Et moi, et moi, et moi...

      Voilà, ça y est. Enthousiaste ou contraint et forcé, vous allez devoir utiliser PostgreSQL. Si vous ne choisissez pas de vous faire héberger alors vous allez devoir définir une architecture, la dimensionner avec des tests de charge et la déployer. En fonction de ce que vous avez déjà à disposition, il faudra peut-être installer ou faire installer du matériel, des logiciels (systèmes d’exploitation etc.). PostgreSQL ne fera PAS tout. En fait, aucun SGBD ne fait TOUT et pourtant certains en font déjà trop.
      Autour de PostgreSQL, vous aurez un environnement à définir. Avant même de recevoir la première information, vous aurez mis en place des mécanismes de sauvegarde, de supervision, voire de reprise et continuité d’activité, en fonction de critères précis. Certains mécanismes peuvent être déployés au fil du temps. Cependant, avant toute mise en production, vous devez avoir mis en place les mécanismes de sauvegarde des données et vous devez avoir testé et documenté les scenarii à appliquer si un incident survient. La liste des incidents et le temps que vous mettrez à les résoudre avec les moyens matériels, logiciels et humains à votre disposition doivent être connus et fixés par écrit. Aucun malentendu sur le périmètre couvert ne doit exister entre le DBA et le DSI (directeur du système d’information).

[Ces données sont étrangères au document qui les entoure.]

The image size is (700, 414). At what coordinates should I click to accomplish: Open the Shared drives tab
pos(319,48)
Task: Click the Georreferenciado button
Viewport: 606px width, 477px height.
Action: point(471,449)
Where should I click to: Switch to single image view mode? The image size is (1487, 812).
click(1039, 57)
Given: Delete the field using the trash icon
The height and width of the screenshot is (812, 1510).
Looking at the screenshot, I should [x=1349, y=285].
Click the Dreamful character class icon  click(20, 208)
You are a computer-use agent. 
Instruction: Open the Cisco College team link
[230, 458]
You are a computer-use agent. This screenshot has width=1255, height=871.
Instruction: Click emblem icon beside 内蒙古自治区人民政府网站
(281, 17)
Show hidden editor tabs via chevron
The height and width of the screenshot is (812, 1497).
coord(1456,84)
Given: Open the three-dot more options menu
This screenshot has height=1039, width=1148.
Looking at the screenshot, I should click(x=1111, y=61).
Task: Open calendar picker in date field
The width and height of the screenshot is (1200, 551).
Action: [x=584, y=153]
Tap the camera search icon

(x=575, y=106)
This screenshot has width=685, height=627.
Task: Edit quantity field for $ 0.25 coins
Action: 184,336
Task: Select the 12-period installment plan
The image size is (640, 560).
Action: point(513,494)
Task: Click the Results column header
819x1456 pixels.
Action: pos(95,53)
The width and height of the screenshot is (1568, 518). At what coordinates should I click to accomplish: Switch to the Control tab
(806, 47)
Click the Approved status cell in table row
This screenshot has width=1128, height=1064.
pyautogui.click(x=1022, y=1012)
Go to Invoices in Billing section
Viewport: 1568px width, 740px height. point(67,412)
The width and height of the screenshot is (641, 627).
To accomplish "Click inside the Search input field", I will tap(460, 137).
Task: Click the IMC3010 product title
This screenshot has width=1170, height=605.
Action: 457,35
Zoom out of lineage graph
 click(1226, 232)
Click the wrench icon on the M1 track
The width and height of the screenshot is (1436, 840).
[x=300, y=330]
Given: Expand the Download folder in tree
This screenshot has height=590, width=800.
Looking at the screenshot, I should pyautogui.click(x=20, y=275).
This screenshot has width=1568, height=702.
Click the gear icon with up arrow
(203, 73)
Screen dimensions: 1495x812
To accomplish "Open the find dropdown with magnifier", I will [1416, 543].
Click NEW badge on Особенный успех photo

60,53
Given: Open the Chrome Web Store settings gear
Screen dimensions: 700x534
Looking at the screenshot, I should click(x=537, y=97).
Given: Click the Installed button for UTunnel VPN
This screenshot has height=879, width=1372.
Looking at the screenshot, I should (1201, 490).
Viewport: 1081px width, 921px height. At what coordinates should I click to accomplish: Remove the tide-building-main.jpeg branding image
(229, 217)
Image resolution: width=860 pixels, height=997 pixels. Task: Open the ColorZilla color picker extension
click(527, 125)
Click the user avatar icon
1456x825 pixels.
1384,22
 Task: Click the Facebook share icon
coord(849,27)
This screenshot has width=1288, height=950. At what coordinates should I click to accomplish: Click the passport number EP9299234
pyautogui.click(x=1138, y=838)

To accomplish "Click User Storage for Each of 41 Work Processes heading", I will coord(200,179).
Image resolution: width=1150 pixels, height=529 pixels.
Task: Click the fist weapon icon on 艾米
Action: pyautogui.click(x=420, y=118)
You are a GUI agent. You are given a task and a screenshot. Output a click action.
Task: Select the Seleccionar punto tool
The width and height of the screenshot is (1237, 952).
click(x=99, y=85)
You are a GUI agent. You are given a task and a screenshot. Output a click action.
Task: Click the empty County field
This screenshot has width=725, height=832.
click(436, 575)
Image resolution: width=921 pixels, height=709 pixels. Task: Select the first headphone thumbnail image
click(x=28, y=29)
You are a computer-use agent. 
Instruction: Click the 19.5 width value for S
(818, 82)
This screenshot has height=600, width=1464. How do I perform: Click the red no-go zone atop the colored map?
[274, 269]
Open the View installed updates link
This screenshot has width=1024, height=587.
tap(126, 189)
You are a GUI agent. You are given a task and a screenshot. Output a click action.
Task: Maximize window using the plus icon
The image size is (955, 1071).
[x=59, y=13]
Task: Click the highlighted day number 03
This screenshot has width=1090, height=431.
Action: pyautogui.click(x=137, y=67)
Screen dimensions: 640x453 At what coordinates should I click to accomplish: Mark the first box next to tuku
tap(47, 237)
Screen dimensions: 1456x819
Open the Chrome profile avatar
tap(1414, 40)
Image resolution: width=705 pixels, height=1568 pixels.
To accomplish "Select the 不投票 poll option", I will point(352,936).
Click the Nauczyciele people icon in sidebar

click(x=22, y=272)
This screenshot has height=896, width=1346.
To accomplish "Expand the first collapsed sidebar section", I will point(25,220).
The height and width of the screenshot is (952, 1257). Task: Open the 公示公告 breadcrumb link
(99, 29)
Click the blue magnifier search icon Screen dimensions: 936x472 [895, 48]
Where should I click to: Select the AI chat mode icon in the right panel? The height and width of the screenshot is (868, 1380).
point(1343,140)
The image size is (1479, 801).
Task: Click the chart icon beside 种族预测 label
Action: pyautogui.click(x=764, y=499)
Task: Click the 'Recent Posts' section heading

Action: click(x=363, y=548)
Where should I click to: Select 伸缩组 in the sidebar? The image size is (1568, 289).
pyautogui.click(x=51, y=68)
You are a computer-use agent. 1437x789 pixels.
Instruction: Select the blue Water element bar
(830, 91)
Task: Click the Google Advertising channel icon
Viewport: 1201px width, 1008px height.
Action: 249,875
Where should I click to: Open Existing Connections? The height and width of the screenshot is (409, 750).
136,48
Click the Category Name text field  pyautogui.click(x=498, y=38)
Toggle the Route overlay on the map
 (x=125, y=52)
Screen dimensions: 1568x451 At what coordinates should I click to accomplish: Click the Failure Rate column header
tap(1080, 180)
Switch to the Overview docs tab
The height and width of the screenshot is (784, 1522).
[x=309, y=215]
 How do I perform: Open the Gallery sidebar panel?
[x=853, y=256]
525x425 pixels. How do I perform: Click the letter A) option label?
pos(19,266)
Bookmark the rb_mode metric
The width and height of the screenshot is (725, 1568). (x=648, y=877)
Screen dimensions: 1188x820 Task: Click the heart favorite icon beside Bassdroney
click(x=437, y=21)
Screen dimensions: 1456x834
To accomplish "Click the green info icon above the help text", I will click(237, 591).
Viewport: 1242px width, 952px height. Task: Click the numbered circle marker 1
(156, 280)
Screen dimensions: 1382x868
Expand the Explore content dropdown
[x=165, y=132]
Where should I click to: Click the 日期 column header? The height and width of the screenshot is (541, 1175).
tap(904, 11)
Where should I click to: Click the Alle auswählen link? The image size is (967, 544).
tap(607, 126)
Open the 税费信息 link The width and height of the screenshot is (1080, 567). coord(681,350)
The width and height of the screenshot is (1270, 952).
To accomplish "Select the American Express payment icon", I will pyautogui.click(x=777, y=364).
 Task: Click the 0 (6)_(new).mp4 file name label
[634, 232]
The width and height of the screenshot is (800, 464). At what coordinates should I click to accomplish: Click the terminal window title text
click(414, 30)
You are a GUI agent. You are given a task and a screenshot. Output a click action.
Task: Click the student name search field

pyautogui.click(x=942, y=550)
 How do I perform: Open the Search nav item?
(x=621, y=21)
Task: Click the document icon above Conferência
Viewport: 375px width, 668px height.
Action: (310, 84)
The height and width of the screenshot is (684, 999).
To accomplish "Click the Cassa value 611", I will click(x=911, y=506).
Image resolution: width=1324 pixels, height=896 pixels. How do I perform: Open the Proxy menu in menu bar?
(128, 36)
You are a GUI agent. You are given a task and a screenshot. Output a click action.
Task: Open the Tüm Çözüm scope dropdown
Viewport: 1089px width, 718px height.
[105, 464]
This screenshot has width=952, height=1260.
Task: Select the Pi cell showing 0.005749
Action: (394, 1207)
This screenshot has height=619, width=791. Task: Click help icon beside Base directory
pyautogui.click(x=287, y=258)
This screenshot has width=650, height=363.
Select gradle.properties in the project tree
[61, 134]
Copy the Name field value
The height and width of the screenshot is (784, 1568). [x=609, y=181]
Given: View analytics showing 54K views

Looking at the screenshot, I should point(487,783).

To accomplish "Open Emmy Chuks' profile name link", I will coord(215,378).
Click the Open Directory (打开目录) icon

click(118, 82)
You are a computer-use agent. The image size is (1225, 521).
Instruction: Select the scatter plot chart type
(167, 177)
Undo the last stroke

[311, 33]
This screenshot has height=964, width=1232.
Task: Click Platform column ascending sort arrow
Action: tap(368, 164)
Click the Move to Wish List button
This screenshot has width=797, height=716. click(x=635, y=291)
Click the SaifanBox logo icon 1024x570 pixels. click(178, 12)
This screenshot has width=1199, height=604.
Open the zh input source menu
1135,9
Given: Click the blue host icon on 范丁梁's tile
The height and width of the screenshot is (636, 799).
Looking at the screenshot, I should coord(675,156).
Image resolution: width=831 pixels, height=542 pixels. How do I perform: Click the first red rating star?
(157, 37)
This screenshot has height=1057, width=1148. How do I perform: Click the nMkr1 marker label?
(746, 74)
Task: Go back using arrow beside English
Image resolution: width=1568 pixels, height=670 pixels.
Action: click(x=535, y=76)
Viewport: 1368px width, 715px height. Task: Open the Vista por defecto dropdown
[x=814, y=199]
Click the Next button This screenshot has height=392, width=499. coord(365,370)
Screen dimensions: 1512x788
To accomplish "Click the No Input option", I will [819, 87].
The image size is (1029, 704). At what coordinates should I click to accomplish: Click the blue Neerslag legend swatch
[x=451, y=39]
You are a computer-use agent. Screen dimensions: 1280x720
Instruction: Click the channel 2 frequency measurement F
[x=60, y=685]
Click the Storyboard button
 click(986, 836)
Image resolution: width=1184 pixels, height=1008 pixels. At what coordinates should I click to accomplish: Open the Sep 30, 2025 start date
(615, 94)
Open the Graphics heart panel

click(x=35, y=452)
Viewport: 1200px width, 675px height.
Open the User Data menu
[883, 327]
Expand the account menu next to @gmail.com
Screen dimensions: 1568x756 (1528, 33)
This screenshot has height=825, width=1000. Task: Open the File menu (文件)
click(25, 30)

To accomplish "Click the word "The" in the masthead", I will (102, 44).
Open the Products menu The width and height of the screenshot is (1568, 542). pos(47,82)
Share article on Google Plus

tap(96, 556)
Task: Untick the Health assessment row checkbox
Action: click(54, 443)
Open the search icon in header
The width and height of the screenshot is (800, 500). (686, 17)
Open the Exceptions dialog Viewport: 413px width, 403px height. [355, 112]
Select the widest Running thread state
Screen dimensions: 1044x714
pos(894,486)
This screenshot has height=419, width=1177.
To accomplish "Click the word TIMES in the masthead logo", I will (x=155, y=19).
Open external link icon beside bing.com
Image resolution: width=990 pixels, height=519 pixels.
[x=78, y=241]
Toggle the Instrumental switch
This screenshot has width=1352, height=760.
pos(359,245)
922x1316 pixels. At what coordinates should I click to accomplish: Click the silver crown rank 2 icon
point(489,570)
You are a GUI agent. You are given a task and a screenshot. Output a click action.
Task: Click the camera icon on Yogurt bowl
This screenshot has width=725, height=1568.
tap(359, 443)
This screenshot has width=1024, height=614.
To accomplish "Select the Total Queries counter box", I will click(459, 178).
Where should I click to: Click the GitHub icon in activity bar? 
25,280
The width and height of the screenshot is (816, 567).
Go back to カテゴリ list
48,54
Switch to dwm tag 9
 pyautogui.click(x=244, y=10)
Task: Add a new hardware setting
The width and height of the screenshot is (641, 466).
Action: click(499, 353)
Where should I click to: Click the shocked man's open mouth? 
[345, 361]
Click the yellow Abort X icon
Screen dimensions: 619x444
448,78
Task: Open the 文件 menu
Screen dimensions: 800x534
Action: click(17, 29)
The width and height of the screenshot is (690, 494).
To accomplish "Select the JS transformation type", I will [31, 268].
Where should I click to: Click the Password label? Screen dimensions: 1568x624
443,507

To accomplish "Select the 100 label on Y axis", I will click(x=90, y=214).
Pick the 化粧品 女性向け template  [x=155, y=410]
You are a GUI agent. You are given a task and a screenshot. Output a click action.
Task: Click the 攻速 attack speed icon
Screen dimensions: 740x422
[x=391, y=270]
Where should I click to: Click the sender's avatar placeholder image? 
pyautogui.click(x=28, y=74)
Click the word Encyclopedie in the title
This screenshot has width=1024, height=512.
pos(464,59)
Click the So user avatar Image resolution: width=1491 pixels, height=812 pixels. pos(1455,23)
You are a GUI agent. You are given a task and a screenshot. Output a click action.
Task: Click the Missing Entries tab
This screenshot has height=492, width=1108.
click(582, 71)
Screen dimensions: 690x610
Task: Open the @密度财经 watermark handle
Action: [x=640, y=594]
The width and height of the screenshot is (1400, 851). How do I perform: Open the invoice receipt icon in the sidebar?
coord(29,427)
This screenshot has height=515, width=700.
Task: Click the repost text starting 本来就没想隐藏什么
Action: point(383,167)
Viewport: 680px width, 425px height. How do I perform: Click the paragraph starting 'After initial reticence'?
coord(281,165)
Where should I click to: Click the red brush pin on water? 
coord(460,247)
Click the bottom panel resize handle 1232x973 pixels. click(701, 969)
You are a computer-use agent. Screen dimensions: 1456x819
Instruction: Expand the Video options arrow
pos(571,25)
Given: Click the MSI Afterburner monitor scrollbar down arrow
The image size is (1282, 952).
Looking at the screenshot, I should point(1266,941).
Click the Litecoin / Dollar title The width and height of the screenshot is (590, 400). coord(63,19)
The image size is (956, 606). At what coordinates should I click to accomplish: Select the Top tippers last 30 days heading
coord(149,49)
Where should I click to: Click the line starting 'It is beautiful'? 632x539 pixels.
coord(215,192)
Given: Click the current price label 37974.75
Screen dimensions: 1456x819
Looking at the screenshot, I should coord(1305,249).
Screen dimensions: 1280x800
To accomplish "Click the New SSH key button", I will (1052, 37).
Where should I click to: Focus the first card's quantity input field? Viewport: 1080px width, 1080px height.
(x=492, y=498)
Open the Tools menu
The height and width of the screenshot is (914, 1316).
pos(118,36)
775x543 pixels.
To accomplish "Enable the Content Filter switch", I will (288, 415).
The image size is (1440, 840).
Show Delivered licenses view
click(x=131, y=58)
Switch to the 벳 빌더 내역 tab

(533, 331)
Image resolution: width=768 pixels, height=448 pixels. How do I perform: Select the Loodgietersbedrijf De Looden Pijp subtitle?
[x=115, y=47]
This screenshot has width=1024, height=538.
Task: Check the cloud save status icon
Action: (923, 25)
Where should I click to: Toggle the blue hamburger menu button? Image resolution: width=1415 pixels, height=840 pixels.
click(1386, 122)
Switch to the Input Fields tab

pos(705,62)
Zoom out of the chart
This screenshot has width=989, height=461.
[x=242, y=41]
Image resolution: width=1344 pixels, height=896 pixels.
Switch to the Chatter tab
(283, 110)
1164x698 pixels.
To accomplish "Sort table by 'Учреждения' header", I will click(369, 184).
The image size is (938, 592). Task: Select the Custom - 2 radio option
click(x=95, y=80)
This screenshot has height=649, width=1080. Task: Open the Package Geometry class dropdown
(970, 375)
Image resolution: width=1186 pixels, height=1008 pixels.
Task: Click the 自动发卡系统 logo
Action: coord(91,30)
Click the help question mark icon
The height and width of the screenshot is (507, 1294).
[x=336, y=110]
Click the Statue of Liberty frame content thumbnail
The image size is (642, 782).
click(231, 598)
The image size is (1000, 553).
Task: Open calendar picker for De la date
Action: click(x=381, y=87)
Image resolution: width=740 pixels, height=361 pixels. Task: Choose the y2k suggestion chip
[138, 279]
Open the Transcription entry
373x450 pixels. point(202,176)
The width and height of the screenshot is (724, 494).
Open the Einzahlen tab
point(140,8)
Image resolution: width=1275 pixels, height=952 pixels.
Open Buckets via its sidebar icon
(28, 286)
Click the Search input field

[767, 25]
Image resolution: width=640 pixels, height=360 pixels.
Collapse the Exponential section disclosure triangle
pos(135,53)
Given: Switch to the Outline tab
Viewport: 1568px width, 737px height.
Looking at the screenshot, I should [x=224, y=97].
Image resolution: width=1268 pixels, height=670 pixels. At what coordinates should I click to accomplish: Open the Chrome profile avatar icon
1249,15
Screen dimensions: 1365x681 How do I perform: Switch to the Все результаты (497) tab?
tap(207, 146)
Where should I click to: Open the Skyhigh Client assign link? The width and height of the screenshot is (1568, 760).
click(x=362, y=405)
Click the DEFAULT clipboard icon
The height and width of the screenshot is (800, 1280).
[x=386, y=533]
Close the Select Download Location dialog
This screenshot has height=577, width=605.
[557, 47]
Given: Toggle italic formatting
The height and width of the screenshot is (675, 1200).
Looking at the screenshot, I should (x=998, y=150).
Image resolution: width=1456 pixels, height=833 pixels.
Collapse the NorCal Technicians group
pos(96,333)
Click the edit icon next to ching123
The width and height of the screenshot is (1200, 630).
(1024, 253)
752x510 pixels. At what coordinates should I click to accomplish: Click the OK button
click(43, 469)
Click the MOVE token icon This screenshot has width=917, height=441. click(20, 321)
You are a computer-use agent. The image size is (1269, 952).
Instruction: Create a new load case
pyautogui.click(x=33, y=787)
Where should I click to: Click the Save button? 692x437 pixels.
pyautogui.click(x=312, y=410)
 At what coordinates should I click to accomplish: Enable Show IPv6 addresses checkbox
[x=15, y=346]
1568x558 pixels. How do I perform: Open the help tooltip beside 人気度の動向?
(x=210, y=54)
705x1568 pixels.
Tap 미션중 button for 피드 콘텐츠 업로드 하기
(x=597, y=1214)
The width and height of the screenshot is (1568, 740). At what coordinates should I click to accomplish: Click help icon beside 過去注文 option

      D’accord mais après avoir fait tout ça, est-ce que je peux dormir pendant 100 ans au moins ? Non, il faudra sans doute veiller à la sécurité en évaluant et en passant les patches par exemple. C’est heureusement très facile avec PostgreSQL. Bientôt arriveront peut-être aussi les premiers utilisateurs mécontents : "La base est lente. On aurait mieux fait de prendre MySQL ou Firebird..."
      En fait, sans doute pas. Mais vous devrez identifier le problème (je propose un outil pour cela) et apporter une action corrective si le problème est effectivement côté base. Un problème de performance remonté en production est un échec. Le DBA est important mais n’est qu’un maillon de la chaîne parmi d’autres.
      Le meilleur DBA ne pourra que difficilement compenser des choix erronés effectués par ailleurs. Il aurait par exemple fallu informer les développeurs et travailler avec eux pour qu’ils connaissent et appliquent quelques bonnes pratiques en matière de performance. Utilise l’index Luke comme titre un site célèbre...à condition qu’il existe et qu’il soit pertinent.

Oui mais non ! Moi je suis DBA Oracle, je ne veux rien faire d’autre et de toute façon je n’ai pas le temps

      Avec le recul, j’ai pu constater que déployer des environnements haute disponibilité est plus rapide avec PostgreSQL qu’avec Oracle Database ou SQL Server.
      Au niveau de l’administration, certains DBA constatent ensuite avec un peu de crainte que certaines tâches constituant une grande partie de leur métier disparaissent au passage à PostgreSQL. De plus, ce SGBD est facilement pris en main par des administrateurs système Linux mais aussi à présent Microsoft de la nouvelle génération connaissant déjà des produits comme Ansible, Nagios, Docker etc.
      Il faut le voir comme une opportunité pour les DBA d’apporter une autre forme de valeur ajoutée. Ils peuvent encore davantage s’intéresser aux aspects fonctionnels, aux besoins des utilisateurs et développeurs etc.
      La nécessité de sortir des cavernes finira même par toucher les DBA travaillant avec un produit aussi complexe qu’Oracle Database. Par certains côtés, les outils d’administration fournis par Oracle pouvaient faire penser à la machine à planter les clous de Gaston Lagaffe, nécessitant d’être fixée au mur avec deux clous afin d’en planter un.
      Mais les choses ne sont pas figées. Larry Ellison n’a-t-il pas parlé de bases de données autonomes ? Pour l’instant, cela peut faire sourire un DBA Oracle mais la réalité finira peut-être par rattraper véritablement les annonces commerciales. Et puis il y a le cloud.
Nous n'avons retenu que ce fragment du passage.